Talk about a bank job.
The XLF ETF, which tracks the financial sector, jumped higher Thursday ahead of the Fed’s annual CCAR stress test results. If the gains hold, the move will break a record 13-day losing streak for financials, but according to Dan Nathan of RiskReversal.com, there could be even more gains ahead.
On Wednesday, the XLF saw a surge in trading activity, with call options doubling that of puts. Within the activity was a purchase of 21,000 July 27 calls for 41 cents per contract. This is a bullish bet that the financials ETF will be above $27.41, or up about 3 percent from its current levels, by July expiration.

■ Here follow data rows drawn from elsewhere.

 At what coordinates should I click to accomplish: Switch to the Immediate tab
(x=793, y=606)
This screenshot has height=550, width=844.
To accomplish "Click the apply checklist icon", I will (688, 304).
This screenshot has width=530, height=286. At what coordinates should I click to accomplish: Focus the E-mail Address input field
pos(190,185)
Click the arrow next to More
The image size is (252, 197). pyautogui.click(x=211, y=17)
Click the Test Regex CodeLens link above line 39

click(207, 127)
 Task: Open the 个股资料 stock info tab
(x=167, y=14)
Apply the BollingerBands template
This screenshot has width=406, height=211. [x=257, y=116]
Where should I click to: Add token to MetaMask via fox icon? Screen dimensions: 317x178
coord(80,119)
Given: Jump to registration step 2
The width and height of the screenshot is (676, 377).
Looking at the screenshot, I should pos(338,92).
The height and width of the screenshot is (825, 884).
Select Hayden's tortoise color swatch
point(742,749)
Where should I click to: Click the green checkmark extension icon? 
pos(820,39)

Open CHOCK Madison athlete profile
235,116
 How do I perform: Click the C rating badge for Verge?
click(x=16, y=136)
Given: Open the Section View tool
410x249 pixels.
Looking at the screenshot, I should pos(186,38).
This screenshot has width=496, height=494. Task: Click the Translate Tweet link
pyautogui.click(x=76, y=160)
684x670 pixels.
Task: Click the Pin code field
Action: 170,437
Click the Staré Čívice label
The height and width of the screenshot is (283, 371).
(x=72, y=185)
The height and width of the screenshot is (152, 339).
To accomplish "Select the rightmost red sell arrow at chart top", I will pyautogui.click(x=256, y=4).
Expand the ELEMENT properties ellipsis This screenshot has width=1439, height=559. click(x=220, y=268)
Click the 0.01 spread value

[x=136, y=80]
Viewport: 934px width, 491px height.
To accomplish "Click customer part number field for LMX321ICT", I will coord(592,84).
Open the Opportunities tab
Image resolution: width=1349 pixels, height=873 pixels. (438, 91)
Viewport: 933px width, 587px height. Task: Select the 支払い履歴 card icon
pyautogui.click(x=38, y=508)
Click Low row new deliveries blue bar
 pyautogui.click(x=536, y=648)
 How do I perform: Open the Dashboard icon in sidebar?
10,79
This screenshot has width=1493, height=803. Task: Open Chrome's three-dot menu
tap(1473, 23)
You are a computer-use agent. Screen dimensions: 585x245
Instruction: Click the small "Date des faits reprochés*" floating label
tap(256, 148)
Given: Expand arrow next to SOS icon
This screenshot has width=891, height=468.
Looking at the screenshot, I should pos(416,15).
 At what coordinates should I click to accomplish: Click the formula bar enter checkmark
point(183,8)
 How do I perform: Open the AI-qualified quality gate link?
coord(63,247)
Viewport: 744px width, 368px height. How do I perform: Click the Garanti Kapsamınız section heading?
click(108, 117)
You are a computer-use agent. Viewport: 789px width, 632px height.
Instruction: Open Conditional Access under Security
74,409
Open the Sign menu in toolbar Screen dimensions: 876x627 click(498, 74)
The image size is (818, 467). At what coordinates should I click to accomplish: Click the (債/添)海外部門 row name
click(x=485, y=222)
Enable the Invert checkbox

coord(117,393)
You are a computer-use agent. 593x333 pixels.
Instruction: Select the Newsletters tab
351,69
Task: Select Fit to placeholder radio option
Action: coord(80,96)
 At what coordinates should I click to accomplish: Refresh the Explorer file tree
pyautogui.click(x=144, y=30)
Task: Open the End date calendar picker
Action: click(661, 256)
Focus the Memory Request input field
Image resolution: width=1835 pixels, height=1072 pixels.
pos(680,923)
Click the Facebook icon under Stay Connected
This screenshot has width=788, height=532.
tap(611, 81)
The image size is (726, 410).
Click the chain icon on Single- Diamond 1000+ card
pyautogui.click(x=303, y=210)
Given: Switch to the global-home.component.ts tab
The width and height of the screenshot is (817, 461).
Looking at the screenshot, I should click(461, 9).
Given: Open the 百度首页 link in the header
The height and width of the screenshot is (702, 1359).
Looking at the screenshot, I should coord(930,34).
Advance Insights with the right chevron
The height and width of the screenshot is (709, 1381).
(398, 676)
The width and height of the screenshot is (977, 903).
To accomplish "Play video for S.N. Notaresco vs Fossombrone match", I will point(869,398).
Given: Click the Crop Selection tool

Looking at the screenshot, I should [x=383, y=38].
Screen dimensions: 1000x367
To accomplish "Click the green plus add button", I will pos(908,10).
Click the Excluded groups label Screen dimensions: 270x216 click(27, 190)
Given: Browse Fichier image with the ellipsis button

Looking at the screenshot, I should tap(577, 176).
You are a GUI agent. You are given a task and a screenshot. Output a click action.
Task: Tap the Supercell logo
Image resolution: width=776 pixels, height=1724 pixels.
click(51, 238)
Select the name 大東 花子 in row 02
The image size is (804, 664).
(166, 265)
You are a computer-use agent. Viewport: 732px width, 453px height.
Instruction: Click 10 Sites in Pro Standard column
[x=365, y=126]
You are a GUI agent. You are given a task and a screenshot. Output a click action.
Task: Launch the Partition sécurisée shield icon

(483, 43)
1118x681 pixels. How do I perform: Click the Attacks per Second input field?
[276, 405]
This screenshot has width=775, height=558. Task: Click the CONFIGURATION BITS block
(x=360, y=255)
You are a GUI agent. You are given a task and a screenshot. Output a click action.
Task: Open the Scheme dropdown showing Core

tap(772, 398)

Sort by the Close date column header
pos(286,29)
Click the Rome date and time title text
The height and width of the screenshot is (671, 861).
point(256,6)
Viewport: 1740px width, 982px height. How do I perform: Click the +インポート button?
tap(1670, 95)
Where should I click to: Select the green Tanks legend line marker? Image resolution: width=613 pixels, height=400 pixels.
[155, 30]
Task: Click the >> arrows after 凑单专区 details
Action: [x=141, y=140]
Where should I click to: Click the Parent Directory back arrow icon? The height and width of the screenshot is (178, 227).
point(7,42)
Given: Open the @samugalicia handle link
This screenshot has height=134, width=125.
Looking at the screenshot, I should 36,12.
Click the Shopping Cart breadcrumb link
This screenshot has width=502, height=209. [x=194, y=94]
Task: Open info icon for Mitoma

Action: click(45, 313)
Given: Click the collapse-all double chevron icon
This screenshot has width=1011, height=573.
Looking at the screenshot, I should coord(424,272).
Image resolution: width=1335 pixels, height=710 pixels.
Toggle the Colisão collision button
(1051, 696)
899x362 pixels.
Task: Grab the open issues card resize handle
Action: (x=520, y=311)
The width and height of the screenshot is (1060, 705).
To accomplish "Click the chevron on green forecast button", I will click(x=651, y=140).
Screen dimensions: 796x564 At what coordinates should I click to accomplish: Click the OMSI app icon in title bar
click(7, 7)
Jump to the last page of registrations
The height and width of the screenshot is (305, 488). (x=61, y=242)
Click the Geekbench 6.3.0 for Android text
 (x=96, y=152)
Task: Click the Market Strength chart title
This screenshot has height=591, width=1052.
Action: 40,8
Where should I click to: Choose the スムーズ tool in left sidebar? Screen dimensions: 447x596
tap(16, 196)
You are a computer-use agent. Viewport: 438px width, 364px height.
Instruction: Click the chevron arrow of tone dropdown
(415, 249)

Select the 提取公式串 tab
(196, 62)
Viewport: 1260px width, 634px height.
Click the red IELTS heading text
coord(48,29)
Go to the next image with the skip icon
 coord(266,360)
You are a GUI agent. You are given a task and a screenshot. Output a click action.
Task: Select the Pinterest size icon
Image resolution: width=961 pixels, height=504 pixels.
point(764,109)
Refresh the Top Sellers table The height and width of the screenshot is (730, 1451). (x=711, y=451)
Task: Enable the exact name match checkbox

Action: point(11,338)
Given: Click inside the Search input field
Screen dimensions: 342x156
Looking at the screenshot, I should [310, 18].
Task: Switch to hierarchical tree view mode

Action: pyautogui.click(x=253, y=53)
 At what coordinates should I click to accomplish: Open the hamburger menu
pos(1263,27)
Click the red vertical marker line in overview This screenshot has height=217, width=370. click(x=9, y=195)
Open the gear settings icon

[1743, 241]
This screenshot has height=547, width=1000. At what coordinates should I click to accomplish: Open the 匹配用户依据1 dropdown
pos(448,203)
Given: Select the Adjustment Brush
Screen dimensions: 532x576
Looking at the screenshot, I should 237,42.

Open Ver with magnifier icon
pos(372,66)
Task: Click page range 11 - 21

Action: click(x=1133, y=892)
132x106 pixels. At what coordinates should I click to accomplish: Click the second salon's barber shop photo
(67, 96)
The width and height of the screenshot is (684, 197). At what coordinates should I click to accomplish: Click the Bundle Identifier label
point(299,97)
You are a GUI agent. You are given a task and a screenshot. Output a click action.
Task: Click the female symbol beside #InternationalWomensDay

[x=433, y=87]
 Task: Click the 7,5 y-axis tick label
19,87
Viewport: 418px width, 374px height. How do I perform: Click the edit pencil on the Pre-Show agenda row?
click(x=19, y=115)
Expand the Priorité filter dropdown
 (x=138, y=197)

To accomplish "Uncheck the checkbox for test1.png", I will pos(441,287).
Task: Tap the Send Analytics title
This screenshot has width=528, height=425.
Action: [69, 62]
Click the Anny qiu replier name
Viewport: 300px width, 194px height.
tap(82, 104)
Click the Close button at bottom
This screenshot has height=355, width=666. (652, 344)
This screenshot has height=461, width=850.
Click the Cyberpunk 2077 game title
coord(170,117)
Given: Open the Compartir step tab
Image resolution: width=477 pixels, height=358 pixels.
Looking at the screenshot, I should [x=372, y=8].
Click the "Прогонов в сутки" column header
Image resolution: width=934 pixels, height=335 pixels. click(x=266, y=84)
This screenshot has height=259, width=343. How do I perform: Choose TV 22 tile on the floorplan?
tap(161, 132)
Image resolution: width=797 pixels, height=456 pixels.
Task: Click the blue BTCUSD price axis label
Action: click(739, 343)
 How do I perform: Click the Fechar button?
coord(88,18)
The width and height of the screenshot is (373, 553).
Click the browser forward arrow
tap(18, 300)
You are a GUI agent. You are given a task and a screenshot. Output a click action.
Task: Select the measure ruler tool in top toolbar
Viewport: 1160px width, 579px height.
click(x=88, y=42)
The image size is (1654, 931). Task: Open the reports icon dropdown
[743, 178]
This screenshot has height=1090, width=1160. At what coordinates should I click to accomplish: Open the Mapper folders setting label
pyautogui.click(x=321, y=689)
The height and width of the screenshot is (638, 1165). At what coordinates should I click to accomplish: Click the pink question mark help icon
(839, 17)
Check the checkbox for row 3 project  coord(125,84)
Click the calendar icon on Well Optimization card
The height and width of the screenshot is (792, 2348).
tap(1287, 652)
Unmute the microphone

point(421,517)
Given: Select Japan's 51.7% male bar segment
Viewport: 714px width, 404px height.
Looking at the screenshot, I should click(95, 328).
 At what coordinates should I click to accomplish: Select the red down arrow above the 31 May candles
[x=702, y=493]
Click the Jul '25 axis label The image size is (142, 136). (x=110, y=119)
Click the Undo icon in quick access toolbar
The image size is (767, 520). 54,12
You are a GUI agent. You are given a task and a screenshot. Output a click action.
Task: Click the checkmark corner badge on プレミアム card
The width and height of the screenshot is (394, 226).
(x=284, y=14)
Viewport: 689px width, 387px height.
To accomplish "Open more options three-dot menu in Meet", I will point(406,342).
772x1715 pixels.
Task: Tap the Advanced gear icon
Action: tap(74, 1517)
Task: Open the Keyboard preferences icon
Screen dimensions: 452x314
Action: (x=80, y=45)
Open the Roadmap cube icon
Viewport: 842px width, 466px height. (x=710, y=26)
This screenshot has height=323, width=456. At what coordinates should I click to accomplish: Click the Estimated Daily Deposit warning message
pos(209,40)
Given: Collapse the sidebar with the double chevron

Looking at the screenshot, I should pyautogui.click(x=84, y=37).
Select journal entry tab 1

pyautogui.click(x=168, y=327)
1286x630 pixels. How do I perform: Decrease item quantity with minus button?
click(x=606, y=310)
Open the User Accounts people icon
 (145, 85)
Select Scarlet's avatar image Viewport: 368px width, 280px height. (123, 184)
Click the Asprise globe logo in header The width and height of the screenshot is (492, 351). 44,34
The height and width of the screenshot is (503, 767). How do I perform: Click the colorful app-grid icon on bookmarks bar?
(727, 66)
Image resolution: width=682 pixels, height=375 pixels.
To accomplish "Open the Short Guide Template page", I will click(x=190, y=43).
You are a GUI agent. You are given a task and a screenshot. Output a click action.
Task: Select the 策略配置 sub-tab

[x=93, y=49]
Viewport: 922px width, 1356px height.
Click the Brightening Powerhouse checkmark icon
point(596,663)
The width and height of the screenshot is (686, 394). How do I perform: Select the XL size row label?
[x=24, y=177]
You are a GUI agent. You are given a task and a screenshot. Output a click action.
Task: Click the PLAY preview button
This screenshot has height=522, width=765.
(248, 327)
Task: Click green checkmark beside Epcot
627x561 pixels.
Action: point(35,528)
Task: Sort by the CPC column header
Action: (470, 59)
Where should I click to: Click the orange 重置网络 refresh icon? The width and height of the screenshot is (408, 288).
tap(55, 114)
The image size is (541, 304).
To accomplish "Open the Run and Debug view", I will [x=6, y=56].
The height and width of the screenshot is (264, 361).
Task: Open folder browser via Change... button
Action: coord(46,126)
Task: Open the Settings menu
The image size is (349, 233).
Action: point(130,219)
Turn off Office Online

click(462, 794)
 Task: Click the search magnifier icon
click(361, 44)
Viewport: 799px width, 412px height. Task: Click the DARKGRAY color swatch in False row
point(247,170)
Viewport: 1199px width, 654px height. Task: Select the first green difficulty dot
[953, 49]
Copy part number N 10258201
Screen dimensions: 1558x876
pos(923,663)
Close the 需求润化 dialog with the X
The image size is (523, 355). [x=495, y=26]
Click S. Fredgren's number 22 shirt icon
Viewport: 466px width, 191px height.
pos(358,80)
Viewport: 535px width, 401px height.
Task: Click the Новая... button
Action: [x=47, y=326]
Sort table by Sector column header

Financials are one of the worst-performing sectors this quarter and have fallen nearly 5 percent year to date. The group has been weighed down by the underperformance of big banks like J.P. Morgan, Bank of America, Wells Fargo and Citigroup — which make up more than 32 percent of the ETF’s holdings.
Still, Nathan believes the biggest catalyst for the group will come next month as many of the large banks prepare to report earnings.
“So in my eye you get a move in the XLF between now and July 20 close [of] about 3.5 percent in either direction,” he said Thursday on CNBC’s “Fast Money.”
Shares of the XLF are up more than 8 percent in the last 12 months and were trading higher Thursday afternoon at around $26.65.